» Entries
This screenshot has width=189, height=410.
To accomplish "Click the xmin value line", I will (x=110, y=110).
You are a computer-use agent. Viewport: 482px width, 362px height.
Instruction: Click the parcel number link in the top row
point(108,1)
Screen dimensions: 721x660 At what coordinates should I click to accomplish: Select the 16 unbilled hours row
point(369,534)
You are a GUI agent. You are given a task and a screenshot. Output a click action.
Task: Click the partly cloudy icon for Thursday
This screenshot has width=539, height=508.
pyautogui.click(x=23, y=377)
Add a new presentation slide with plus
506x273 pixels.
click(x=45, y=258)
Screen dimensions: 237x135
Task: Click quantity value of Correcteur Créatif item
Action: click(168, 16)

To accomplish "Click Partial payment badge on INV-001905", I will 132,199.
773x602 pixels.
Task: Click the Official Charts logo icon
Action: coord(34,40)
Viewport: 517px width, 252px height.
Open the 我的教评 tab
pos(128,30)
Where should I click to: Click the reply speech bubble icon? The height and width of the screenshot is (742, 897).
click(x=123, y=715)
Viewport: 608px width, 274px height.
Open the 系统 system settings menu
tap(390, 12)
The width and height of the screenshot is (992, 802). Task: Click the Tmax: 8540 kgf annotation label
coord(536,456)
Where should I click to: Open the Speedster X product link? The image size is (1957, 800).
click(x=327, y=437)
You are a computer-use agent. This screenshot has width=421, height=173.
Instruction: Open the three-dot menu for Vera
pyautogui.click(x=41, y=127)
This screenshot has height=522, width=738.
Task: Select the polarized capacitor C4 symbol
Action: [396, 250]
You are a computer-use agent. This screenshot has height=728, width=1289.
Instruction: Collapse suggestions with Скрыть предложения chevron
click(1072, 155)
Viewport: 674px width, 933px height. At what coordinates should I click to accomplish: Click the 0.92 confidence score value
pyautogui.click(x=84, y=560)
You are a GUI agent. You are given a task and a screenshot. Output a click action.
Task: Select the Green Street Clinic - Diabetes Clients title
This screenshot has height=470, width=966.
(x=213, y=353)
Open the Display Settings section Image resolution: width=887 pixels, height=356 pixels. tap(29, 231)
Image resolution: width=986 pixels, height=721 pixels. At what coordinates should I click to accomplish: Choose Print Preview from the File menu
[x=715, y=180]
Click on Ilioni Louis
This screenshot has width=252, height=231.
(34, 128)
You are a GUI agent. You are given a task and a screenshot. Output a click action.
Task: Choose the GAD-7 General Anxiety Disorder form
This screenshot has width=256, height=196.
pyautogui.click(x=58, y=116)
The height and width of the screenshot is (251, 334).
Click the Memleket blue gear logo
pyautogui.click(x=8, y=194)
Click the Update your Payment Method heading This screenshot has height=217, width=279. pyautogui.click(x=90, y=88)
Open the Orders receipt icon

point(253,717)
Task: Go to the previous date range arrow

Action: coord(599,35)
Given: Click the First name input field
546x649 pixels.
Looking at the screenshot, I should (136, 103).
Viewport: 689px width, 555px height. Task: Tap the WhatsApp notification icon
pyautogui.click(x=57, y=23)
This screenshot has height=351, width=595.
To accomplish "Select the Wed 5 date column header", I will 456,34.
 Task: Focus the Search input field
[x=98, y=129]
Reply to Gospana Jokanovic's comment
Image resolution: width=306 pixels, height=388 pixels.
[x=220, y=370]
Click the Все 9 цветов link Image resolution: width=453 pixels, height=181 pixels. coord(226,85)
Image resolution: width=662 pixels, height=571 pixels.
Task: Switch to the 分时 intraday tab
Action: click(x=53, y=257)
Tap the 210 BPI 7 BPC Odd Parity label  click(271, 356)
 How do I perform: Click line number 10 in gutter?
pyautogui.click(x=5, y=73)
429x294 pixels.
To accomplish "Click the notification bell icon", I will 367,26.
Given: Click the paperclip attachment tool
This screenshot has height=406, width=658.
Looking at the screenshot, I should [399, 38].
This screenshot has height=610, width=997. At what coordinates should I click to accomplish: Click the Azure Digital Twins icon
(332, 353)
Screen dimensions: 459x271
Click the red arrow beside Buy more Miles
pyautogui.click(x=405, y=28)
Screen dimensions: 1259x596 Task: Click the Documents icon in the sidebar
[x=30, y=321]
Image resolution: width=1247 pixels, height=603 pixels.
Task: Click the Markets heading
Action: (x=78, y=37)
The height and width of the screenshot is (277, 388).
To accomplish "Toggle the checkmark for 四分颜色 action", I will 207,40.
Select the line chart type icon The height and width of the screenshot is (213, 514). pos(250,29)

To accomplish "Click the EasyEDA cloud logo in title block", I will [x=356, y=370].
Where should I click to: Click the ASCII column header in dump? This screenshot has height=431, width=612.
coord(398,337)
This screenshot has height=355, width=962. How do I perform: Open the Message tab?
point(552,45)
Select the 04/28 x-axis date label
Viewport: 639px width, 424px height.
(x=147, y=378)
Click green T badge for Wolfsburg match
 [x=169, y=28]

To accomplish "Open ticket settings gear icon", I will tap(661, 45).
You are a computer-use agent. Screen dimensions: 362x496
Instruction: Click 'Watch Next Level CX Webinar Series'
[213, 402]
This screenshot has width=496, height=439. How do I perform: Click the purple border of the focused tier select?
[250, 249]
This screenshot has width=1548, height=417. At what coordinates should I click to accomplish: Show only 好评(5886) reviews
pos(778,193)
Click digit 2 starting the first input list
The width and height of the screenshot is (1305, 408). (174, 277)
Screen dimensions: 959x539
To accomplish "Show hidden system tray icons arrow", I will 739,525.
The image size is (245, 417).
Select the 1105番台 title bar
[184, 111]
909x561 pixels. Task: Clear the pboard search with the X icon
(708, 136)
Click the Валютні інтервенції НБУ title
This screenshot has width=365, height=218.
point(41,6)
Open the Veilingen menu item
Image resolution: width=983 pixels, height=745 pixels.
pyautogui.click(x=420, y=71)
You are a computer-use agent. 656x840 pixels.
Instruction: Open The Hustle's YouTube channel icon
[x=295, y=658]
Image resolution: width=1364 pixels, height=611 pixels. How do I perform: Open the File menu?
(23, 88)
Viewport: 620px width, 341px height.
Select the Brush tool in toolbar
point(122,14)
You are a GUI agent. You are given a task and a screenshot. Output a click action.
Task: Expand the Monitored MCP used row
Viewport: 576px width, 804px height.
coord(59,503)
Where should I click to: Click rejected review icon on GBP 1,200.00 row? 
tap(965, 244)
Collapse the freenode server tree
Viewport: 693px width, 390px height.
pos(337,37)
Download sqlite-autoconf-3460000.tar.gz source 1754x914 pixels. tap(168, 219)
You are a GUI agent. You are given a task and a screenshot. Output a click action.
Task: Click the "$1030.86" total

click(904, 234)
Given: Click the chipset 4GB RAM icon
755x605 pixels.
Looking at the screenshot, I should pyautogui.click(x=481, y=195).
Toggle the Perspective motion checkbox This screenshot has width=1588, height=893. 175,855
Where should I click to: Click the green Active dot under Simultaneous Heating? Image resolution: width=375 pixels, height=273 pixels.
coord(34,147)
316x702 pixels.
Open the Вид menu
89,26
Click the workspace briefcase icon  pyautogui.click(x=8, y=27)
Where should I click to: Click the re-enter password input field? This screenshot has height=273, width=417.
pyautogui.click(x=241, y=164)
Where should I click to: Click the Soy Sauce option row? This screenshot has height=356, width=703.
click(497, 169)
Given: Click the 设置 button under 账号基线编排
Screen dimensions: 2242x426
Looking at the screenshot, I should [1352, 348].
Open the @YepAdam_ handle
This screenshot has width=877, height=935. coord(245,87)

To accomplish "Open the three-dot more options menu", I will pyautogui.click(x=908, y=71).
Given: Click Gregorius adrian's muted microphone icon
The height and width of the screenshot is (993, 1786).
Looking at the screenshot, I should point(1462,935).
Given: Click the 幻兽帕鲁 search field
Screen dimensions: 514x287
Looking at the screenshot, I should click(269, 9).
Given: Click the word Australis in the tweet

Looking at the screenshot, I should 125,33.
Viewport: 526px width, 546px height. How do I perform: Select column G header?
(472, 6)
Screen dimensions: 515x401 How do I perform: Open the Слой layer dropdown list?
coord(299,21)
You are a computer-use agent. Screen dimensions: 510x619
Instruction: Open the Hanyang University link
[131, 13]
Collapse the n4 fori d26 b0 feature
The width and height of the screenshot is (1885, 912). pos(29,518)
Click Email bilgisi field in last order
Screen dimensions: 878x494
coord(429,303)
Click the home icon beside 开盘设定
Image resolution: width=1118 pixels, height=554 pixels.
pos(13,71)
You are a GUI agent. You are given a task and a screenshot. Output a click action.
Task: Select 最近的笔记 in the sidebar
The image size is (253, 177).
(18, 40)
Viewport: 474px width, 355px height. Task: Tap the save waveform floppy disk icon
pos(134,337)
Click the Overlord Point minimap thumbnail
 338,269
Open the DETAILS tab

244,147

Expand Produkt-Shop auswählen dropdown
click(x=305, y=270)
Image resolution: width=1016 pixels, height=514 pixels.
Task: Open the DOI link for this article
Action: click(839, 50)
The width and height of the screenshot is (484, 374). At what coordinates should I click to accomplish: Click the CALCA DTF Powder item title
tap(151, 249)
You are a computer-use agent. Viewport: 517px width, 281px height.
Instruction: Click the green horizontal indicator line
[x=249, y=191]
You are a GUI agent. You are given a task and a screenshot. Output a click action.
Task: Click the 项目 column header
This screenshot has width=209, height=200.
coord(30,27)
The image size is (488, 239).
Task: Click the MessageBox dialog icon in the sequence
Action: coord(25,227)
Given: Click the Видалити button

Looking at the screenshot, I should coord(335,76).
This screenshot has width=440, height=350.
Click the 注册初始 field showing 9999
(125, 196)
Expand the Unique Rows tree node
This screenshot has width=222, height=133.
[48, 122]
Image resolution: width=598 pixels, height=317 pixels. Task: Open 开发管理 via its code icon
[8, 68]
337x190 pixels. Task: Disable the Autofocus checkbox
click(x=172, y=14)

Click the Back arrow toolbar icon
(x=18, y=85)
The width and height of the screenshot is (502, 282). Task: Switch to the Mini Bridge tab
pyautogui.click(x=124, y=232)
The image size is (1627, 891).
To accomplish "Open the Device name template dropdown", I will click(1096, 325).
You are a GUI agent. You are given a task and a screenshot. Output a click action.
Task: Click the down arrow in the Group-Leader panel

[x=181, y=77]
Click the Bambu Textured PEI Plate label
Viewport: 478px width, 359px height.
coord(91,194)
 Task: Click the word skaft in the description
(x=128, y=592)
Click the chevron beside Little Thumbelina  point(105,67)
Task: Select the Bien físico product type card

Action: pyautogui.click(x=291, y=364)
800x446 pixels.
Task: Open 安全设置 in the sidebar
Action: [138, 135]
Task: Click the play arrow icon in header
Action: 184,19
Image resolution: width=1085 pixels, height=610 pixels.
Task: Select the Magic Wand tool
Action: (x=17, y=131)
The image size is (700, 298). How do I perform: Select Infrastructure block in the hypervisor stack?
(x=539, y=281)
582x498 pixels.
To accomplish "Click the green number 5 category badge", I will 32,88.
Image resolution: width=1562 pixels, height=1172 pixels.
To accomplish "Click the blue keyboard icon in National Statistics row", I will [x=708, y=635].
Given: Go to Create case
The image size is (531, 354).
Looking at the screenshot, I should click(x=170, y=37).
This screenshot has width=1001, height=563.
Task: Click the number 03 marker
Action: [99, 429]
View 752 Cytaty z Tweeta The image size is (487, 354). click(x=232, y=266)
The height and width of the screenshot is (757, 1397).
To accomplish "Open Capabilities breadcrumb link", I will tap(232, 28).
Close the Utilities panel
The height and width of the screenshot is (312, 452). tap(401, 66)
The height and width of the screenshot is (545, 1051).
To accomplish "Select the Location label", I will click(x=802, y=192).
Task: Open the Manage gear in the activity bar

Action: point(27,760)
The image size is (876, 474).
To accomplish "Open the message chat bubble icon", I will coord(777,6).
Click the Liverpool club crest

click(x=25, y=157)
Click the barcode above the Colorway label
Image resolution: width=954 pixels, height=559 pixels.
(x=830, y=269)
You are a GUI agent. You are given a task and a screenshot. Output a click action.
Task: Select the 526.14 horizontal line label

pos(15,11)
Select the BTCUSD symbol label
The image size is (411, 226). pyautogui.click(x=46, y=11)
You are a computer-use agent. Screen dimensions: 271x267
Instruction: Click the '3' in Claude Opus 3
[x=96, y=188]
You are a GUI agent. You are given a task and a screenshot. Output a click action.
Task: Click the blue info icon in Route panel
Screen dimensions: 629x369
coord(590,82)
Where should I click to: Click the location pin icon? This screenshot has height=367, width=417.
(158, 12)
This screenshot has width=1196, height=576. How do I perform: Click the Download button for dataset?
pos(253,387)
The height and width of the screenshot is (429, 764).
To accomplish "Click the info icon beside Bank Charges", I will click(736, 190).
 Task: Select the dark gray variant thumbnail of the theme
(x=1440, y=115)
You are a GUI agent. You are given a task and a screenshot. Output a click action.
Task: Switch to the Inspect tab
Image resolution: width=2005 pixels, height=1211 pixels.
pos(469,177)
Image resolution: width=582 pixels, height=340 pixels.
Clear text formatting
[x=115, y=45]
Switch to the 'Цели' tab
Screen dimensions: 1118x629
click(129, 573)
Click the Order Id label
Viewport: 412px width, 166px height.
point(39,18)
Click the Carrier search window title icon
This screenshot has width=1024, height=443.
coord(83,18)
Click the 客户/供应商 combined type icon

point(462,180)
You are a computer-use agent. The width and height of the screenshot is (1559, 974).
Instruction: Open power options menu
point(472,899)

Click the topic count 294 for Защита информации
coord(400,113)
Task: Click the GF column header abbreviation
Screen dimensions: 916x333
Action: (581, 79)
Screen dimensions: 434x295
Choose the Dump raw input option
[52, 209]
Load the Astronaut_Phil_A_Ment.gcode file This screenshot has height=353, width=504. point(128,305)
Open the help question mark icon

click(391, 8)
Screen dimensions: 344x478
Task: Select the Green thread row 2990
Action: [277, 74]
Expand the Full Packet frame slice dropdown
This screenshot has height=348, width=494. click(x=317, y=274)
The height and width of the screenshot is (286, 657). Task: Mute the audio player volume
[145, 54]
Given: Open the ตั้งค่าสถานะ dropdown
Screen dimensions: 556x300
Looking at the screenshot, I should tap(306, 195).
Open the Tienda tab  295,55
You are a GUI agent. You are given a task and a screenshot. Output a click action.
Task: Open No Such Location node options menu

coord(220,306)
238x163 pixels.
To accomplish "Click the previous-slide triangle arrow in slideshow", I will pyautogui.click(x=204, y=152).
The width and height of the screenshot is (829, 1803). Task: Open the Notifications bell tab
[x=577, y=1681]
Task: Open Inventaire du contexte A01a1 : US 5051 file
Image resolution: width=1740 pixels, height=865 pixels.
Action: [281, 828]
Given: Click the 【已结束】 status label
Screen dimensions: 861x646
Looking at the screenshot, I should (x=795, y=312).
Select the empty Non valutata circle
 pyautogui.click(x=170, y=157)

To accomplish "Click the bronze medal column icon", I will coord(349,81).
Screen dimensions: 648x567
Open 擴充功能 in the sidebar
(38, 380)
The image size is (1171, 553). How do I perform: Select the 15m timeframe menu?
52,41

» Task objective
From the listing above, keep only the lines that contain the string "Instruction", matching case, and copy each one.

» The output
Instruction: Click the parcel number link in the top row
Instruction: Open the three-dot menu for Vera
Instruction: Collapse suggestions with Скрыть предложения chevron
Instruction: Click 'Watch Next Level CX Webinar Series'
Instruction: Open The Hustle's YouTube channel icon
Instruction: Open the Hanyang University link
Instruction: Click the green horizontal indicator line
Instruction: Click the '3' in Claude Opus 3
Instruction: Open power options menu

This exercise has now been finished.